When you tear open the fragile ribcages of the birds who did not survive — as US Fish and Wildlife Service Superintendent Matthew Brown did in front of us — the sheer volume of plastic waste now in our world becomes apparent.  Inside the slight skeleton of one albatross, we found bottle tops and a cigarette lighter amongst seemingly endless tiny shards of plastic. It’s as if plastic actually was the bird’s diet.

“These brightly colored plastic fragments were picked out of the sea by the bird’s parents, who mistook them for food, then fed them to their offspring. The birds can’t digest the plastic pieces but they still feel full, which causes malnutrition and death, according to researchers….

So much of the damage is on the edge of the invisible. If you kneel down on Midway and stick your hand into the hot sand, you can pull up a troubling multicolored array of particles.  These are what activists call the “new sand” — plastic that has broken down into smaller and smaller pieces, and then become part of the shoreline.

These smaller particles are what end up in the food chain. The smallest ones, called nano-plastics, sink deep into the ocean and can end up in plankton. Larger pieces, known as micro-plastics, float in a soup, suspended in water, and are eaten by fish.

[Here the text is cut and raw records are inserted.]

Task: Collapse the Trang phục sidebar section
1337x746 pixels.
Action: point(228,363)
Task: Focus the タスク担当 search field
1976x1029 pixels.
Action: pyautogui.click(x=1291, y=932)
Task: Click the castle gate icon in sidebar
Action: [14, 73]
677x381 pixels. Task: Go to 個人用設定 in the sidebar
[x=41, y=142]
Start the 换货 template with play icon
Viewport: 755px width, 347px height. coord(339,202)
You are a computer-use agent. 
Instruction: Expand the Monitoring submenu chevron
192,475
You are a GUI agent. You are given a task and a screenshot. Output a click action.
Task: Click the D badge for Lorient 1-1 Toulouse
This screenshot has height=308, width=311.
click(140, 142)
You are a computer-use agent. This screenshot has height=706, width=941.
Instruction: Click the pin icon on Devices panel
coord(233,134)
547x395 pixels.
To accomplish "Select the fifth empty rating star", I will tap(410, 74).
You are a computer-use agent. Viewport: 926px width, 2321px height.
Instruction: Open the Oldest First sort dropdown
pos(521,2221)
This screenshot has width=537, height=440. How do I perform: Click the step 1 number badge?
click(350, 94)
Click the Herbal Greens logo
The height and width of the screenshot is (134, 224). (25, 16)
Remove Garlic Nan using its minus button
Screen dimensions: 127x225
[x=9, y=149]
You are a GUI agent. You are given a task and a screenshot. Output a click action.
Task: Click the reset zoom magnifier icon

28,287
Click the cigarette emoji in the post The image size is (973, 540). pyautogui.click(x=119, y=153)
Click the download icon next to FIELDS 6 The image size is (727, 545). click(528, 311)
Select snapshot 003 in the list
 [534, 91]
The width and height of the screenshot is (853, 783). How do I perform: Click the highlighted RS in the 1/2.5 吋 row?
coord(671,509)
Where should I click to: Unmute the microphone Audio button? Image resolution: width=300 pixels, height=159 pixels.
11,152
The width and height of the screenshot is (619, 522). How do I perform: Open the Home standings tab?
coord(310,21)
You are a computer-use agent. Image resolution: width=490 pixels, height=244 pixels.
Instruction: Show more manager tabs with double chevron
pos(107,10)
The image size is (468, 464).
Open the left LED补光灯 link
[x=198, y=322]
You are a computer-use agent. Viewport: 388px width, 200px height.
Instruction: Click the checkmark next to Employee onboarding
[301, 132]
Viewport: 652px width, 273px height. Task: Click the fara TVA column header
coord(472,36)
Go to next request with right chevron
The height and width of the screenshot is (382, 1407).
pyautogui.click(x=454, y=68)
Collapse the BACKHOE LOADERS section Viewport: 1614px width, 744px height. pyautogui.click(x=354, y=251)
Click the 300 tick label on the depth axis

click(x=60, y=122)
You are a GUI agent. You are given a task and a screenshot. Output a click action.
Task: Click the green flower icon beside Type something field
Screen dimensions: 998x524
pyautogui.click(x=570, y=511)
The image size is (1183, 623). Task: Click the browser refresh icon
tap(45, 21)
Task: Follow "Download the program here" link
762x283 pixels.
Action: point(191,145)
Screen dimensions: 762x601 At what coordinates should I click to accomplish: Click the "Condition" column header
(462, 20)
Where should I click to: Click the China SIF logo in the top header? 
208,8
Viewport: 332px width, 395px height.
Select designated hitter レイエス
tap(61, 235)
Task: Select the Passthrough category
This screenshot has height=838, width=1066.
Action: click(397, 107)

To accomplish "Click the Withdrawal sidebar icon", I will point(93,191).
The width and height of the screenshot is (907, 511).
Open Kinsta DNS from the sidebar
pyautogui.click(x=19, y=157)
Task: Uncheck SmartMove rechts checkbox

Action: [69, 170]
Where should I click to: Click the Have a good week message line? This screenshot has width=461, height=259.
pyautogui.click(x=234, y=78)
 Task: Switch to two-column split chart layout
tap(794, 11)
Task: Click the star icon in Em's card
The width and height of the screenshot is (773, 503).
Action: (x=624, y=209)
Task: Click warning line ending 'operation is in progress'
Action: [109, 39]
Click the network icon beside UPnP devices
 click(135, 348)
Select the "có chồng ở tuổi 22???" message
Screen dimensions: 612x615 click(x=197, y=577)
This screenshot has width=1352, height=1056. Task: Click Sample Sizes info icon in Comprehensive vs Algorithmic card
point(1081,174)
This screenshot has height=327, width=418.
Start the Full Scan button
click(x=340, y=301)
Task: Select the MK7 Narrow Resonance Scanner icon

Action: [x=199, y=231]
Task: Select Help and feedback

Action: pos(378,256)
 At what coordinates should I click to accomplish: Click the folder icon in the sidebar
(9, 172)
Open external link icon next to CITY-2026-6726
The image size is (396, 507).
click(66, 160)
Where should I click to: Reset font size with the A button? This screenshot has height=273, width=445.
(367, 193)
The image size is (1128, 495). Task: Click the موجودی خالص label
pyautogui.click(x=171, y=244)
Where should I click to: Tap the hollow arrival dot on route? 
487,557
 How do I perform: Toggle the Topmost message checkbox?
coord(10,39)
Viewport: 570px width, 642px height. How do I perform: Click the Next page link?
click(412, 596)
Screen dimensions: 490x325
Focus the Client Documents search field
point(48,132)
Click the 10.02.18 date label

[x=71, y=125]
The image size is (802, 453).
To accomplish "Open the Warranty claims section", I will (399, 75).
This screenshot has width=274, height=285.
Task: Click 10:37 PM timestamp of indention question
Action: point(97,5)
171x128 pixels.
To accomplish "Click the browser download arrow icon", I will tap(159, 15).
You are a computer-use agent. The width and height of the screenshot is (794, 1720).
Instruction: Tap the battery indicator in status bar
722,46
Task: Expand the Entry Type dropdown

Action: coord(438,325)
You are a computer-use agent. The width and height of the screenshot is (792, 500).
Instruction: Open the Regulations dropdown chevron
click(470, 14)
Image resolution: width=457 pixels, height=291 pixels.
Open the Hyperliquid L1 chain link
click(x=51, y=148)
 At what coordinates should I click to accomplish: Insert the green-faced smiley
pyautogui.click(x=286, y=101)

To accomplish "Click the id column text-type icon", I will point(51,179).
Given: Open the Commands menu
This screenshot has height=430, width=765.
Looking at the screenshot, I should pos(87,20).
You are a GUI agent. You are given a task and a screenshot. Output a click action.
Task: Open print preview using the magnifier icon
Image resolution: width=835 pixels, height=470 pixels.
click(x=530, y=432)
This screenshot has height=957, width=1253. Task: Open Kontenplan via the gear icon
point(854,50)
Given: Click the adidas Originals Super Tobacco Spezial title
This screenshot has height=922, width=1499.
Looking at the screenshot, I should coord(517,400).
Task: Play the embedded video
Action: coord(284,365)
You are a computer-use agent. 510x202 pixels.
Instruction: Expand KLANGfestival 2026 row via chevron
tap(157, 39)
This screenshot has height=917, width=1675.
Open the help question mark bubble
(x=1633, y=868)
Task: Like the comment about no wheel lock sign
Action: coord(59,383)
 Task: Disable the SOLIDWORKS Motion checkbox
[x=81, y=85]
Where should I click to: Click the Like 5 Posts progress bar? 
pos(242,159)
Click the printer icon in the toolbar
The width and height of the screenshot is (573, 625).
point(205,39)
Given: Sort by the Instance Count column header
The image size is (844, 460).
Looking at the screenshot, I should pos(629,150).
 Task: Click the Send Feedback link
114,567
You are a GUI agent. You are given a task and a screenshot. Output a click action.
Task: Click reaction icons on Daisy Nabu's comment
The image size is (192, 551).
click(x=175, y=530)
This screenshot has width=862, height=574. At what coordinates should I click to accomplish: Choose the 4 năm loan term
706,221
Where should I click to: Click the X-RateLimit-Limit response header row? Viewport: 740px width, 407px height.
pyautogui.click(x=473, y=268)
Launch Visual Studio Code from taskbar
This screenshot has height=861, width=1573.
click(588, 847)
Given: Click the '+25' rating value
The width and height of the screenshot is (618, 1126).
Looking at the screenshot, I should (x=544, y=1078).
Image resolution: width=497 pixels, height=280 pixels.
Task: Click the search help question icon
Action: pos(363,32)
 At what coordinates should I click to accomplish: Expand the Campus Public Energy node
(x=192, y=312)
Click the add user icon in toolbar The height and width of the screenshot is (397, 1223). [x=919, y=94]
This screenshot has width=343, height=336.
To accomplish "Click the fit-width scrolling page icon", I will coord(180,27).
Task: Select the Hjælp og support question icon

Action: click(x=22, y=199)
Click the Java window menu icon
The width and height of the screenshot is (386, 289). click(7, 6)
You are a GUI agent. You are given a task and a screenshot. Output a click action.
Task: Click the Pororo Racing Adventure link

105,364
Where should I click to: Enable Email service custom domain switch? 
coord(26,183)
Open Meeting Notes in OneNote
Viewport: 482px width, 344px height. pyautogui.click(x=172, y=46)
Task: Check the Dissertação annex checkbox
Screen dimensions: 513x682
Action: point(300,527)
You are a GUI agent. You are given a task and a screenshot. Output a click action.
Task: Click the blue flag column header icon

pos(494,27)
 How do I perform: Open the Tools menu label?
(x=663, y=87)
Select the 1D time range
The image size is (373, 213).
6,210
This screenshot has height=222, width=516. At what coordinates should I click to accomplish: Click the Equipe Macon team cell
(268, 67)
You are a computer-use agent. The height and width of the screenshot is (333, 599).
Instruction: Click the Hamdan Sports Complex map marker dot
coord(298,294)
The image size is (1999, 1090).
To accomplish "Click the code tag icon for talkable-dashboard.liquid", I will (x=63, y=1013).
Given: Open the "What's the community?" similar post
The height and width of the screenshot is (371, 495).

The fish then get eaten by “apex predators” higher up the food chain — including humans.”

Of course, it is wrong to blame the companies producing plastics for this problem.  It is us, the users of the plastics, who cause the problem by throwing away the coffee cup we don’t need any more, and the umbrella bought in a hurry to keep us dry in a sudden storm.

But as with other environmental issues of the past 50 years – leaded petrol, the ozone layer and now sustainability – growing consumer pressure means it is very dangerous for the producers to simply ignore the problems that are developing.  Once the public loses its trust in an industry, it is very difficult to regain it.  And if trust goes, then one’s licence to operate is threatened.

The issue is simply that we have reached a parting of the ways.  Plastic production has surged in the past 50 years from 15 million tonnes in 1964 to 311 million tonnes in 2014. Current forecasts quoted by CNN suggest that on present trends, this volume could double by 2036 to over 600 million tonnes.

But with 8 million tonnes of plastic waste already entering our oceans each year (one garbage truck a minute), will the public allow this volume to be produced?  It seems unlikely.

Instead, it is far more likely that we will have made major moves towards developing a more circular economy, where plastic is designed to be reused, not thrown away.

Encouragingly, many companies already recognise that change is inevitable, as the list of those participating in the production of the WEF Report confirms – not only does it include major consumer companies such as IKEA, Nestle and Unilever, but also many of the major plastic producers such as Dow, DSM, DuPont and Indorama.

The winners in this New Normal world will be those who recognise the new direction.  They will develop more service-based business models that will enable them to grow revenue and profit for the future.  The unfortunate losers will be those who stick their heads in the sand, and assume that nothing will ever change.